Gunn elaborated: “Everything doesn’t always look the same. Everything doesn’t always have the same expression. Different artists bring remarkably different looks, feels and tones. This is not the Gunnverse.” That was a lesson he learned from his Marvel experience. “What I’ve found through Marvel, what wasn’t exciting was when movies were tonally the same. What was exciting was when you had something like Guardians come out and everyone was like ‘How is this raccoon going to be dealing with this God of Thunder? That’s going to be weird.'”

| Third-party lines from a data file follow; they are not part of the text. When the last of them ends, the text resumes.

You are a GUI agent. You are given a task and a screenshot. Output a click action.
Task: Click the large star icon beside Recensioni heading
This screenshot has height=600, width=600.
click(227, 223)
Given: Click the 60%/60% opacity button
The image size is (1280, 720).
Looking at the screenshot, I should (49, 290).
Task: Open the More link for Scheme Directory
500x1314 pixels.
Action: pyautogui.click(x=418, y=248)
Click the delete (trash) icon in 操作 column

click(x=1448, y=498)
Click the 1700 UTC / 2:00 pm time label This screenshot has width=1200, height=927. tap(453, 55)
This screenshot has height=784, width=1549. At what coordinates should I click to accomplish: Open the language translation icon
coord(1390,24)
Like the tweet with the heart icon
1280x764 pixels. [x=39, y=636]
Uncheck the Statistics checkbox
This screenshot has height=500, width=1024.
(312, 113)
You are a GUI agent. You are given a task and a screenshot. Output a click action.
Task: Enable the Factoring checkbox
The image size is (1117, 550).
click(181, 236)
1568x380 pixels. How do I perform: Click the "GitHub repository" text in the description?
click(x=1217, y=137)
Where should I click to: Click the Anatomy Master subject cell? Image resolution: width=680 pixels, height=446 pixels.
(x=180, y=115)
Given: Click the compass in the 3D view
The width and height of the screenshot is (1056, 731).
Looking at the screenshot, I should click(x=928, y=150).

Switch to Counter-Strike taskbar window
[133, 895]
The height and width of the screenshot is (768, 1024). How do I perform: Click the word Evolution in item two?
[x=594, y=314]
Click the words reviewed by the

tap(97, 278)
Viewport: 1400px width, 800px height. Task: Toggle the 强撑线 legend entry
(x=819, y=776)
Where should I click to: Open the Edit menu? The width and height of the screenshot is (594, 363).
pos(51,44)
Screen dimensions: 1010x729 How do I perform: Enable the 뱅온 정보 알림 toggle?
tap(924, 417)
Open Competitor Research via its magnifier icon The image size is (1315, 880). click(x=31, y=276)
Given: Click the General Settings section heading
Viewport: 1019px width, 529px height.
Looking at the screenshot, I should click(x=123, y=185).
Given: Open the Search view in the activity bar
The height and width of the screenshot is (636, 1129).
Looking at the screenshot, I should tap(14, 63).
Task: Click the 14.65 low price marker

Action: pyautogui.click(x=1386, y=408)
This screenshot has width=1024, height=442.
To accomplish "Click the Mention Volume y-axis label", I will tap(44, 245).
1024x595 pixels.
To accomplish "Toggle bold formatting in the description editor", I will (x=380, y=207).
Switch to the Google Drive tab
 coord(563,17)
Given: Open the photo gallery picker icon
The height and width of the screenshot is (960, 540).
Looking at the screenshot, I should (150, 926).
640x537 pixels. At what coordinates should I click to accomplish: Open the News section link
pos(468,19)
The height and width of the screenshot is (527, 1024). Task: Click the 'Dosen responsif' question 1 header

Some rules the duo will abide by in creating their universe: Anyone cast on the DC TV side as a character will also play that character on the film side. No one actor will play two parts. Hence, Momoa is Aquaman going forward, not Lobo.
What does the thrifty, cost-cutting Warner Discovery CEO David Zaslav think of this plan? Will he go cheap on DC? Not so, per Safran. “Their investment in content creation is huge. There’s no question we have the resources. We’re going to put these scripts together, get our directors and then discuss with Zaslav what the appropriate spend is on each of these. I have zero doubt that they will commit appropriate funds on each one. Stakes are enormous, it was a brand in chaos and it’s an opportunity to build an extraordinary standalone studio with the best IP and best stories in the world.”